What is required –
Collect from the data below each line with "computer".

[Stored entries]
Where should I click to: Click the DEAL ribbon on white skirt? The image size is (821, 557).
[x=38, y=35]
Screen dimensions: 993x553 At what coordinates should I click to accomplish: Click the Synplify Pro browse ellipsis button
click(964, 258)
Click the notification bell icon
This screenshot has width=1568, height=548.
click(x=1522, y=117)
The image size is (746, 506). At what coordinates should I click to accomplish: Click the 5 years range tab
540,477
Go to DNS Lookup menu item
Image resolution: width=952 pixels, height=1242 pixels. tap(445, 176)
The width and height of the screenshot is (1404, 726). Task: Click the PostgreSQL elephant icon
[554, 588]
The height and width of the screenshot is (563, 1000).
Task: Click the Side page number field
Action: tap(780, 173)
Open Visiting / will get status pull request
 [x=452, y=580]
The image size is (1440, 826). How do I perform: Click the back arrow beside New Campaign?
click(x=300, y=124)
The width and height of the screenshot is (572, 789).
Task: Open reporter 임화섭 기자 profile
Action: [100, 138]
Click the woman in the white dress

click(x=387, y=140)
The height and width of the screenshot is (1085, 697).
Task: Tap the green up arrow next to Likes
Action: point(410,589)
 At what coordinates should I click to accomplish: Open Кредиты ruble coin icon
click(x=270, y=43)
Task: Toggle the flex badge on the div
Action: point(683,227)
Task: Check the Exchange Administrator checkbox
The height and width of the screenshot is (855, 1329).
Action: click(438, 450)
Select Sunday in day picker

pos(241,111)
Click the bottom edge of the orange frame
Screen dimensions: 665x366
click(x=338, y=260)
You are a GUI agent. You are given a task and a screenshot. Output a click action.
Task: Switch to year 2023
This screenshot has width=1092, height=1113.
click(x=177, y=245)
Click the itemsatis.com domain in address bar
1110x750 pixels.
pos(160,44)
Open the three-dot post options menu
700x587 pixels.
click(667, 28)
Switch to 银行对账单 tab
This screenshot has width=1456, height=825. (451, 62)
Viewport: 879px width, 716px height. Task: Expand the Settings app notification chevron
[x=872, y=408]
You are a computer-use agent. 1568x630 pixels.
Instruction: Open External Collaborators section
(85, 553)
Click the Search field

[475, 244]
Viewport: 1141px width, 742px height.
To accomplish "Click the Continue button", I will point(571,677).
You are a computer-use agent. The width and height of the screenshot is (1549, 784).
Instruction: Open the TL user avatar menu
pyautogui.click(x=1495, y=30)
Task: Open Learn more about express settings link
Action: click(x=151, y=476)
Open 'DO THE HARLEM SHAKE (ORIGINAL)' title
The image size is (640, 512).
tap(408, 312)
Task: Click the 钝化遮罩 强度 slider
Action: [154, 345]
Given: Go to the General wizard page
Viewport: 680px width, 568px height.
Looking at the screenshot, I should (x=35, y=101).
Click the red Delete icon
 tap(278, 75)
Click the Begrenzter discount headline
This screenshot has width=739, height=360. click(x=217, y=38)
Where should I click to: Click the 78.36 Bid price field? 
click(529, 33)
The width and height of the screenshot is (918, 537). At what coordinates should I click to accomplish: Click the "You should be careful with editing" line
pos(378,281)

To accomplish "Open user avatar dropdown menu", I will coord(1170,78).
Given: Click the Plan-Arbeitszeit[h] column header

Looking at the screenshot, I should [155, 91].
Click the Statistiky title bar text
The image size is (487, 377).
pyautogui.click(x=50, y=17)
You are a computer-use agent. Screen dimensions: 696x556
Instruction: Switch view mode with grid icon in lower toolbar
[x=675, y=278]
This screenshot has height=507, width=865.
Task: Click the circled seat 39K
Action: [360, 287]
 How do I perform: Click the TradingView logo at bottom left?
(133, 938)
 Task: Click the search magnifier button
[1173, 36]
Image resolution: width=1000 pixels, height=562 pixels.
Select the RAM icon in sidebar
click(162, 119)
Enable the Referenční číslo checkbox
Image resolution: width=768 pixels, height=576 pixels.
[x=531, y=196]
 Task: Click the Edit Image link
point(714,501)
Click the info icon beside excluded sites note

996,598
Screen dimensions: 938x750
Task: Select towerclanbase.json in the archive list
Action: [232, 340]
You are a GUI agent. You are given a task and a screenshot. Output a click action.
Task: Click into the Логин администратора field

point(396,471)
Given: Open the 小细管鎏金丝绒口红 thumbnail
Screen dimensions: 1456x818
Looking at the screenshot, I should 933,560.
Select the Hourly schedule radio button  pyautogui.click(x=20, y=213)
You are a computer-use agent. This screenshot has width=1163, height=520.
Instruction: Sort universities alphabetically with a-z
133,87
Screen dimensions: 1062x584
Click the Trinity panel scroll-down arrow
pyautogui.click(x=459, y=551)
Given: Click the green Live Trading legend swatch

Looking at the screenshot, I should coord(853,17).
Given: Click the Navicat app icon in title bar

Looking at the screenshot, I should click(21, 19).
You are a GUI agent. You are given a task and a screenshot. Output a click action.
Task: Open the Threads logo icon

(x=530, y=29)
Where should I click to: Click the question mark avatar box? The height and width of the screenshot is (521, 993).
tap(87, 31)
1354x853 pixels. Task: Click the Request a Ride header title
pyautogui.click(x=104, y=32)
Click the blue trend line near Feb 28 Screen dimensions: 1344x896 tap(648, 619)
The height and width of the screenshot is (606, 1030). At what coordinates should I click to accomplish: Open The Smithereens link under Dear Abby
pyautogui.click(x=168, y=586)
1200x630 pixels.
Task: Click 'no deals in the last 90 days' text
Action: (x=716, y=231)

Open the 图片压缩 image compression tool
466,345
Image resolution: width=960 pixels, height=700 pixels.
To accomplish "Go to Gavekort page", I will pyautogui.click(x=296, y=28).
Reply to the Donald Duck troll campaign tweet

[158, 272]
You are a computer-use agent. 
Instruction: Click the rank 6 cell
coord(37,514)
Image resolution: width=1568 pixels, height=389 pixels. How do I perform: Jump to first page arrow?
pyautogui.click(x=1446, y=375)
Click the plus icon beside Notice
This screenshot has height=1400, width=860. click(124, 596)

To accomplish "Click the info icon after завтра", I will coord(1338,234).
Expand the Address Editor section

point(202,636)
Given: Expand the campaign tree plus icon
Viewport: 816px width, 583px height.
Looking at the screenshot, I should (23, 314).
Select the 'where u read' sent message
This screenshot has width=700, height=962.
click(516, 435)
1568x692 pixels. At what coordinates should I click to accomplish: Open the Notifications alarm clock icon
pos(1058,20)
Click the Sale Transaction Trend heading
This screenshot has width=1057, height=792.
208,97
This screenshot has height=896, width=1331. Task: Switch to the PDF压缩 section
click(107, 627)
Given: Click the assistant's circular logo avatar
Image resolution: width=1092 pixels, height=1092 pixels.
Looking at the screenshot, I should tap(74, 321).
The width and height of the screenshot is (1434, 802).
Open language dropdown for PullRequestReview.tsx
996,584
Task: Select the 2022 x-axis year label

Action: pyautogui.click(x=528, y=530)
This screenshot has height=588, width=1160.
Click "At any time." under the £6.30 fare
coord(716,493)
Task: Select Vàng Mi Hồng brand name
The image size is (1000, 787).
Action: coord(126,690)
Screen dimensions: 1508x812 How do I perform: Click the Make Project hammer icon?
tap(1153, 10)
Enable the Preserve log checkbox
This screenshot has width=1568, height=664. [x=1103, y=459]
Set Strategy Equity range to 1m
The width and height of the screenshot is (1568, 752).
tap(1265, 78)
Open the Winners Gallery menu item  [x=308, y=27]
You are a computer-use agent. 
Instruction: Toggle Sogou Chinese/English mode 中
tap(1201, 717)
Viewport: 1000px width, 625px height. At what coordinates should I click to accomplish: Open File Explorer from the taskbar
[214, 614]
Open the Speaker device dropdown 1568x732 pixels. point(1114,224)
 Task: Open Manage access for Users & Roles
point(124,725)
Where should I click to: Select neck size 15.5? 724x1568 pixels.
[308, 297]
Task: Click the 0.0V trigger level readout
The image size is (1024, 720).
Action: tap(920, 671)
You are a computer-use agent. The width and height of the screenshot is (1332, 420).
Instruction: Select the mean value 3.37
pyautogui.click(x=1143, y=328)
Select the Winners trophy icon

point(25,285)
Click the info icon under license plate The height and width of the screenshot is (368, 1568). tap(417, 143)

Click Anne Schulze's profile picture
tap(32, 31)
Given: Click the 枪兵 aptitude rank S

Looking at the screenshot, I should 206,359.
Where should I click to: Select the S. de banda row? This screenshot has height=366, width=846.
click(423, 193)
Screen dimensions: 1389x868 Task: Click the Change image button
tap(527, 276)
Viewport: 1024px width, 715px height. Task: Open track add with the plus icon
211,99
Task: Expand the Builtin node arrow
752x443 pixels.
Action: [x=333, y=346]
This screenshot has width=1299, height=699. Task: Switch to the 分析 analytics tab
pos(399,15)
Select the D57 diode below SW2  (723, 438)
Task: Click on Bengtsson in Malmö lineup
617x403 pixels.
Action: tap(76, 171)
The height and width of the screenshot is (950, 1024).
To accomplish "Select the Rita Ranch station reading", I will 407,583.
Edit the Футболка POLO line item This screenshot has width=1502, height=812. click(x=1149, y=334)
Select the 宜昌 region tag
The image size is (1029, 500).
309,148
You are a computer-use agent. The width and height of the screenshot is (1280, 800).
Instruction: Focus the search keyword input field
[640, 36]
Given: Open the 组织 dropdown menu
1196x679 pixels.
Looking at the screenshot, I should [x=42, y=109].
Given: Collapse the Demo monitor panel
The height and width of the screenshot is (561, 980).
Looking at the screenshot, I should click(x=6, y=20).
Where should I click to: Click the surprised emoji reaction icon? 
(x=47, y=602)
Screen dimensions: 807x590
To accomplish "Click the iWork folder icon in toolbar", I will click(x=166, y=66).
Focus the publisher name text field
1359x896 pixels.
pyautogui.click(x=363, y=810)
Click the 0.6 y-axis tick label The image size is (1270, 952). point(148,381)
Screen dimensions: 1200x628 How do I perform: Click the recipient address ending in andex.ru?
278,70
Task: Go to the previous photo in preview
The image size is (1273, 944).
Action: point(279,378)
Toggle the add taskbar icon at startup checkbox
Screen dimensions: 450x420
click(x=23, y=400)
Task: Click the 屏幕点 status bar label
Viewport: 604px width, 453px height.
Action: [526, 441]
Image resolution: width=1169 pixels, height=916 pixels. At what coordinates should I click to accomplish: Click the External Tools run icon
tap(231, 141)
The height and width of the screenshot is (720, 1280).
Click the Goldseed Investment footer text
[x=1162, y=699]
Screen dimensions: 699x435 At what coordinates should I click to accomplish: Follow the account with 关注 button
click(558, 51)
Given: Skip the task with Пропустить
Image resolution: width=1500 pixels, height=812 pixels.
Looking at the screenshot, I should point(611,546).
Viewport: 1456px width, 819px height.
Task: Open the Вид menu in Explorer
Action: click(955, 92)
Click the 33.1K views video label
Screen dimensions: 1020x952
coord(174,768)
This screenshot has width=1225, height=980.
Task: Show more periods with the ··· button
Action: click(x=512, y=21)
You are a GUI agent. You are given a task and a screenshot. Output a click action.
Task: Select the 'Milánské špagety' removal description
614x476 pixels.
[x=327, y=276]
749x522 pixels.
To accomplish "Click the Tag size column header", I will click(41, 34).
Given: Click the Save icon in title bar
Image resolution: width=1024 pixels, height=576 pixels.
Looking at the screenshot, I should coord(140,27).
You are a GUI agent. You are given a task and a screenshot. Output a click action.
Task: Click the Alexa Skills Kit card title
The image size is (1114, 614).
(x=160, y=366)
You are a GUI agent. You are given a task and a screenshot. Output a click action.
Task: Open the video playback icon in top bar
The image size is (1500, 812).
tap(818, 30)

Solution to the exercise –
You are a computer-use agent. 1568x630 pixels.
You are a computer-use agent. The width and height of the screenshot is (1549, 784).
You are a computer-use agent. Screen dimensions: 696x556
You are a computer-use agent. This screenshot has width=1163, height=520.
You are a computer-use agent. 
You are a computer-use agent. 
You are a computer-use agent. The width and height of the screenshot is (1332, 420).
You are a computer-use agent. The width and height of the screenshot is (1280, 800).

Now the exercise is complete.